Classification & Types
There are forms of myotonic dystrophy. They are the adult form and the congenital form.
- This form generally becomes apparent when a person is between 10 and 30 years old. But in some cases, symptoms may appear in younger children or much later in life.
- The course of myotonic dystrophy varies widely form one person to the next, even among members of the same family. Some people with the disorder have such mild symptoms that they do not suspect anything wrong and adapt very easily. Others may be faced with a significant level of disability, requiring assistance with mobility and activities of daily living.

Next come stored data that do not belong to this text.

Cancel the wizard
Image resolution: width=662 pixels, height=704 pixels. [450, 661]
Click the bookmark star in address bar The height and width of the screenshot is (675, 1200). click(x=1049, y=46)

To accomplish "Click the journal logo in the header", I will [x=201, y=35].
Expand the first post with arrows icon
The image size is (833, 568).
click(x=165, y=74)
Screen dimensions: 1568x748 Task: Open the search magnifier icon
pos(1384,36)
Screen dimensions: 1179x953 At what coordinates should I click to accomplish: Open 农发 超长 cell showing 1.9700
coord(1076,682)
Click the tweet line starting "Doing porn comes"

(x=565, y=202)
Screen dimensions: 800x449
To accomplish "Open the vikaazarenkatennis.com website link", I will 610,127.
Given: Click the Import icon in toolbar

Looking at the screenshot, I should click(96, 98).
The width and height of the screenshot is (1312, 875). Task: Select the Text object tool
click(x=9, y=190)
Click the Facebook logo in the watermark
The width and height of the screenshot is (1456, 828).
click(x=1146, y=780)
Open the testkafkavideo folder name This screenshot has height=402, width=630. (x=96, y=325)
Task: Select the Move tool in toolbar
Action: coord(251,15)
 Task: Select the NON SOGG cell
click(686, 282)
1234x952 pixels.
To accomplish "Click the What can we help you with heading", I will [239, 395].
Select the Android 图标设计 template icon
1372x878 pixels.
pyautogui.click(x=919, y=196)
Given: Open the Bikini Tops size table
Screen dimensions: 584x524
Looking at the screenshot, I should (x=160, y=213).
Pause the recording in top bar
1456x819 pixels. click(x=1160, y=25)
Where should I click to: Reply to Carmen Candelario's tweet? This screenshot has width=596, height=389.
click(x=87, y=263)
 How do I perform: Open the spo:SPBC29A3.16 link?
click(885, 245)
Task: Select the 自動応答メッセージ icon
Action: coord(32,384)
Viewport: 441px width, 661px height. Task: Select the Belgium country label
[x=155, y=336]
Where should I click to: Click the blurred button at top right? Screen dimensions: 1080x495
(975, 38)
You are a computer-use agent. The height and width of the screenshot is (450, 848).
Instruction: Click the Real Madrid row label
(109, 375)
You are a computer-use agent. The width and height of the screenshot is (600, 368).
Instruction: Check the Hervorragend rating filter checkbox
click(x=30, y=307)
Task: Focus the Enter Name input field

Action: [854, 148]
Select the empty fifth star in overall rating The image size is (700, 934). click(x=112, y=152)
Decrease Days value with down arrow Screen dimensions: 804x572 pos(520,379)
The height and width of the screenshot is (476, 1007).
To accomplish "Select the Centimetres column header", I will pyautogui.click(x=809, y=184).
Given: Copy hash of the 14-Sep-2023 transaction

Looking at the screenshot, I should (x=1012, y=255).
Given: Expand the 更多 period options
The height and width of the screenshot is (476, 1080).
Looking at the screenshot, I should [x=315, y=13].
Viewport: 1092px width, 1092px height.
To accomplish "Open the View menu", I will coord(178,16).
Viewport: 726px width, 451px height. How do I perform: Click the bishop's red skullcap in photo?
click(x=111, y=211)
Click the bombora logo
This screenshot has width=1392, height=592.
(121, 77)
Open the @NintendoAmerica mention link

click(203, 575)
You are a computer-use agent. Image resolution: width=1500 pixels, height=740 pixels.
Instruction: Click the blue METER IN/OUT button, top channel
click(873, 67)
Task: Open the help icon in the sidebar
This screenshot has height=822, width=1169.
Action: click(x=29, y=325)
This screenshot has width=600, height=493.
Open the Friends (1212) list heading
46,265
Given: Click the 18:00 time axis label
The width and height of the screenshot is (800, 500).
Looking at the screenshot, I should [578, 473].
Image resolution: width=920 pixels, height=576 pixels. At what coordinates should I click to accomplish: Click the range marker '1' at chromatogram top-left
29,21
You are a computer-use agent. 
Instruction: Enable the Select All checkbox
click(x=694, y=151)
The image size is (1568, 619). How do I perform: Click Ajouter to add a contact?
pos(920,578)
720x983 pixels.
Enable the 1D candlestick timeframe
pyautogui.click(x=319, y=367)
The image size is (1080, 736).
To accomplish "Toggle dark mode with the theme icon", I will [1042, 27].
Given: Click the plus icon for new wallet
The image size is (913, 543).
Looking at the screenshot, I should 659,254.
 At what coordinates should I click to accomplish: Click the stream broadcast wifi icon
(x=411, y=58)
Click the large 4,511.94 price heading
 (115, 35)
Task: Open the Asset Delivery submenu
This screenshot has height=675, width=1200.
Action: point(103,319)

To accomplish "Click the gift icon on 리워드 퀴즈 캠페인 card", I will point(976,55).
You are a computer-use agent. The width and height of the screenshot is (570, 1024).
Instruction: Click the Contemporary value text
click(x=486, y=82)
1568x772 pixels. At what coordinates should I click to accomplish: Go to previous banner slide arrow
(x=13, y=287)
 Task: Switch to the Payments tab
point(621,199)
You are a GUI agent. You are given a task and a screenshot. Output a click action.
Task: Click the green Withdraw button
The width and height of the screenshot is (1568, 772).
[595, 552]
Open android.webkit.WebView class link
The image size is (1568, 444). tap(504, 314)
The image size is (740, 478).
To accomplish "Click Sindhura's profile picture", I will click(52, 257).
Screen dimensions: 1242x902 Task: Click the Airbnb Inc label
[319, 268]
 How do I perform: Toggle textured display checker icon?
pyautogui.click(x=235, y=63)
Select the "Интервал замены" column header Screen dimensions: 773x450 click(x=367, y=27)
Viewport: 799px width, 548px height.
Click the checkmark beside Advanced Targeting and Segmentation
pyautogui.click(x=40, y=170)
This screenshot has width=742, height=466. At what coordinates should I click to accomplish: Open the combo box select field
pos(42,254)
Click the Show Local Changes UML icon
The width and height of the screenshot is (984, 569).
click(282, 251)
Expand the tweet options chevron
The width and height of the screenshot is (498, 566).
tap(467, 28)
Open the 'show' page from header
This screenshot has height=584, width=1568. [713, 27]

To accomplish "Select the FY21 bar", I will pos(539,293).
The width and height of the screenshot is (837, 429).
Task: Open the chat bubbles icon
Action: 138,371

- In the adult form of myotonic dystrophy, muscle weakness usually starts gradually and progresses slowly. People with this form often mention stiffness as an early symptom. Disability typically occurs 15 to 20 years after the onset of the disease when the weakness affects the shoulder muscles, thighs and hips, though many people with myotonic dystrophy live their entire lives without any detectable symptoms.
- The congenital form of myotonic dystrophy, as its name implies, is always present at birth. Affected infants are profoundly weak and have many difficulties. Frequently, there are problems associated with breathing, sucking and feeding.
- The babies are extremely hypotonic (decreased muscle tone) at birth, and as a result they appear floppy. Some babies die within a few hours or days of birth.
- Infants with congenital myotonic dystrophy have weakness in virtually all muscles, including the respiratory and facial muscles. If the infant survives the newborn period, a gradual improvement is generally noted in his/her respiratory function and ability to swallow. As they grow older, children are slow in developing language, making it difficult or impossible for them to live totally independent lives as adults.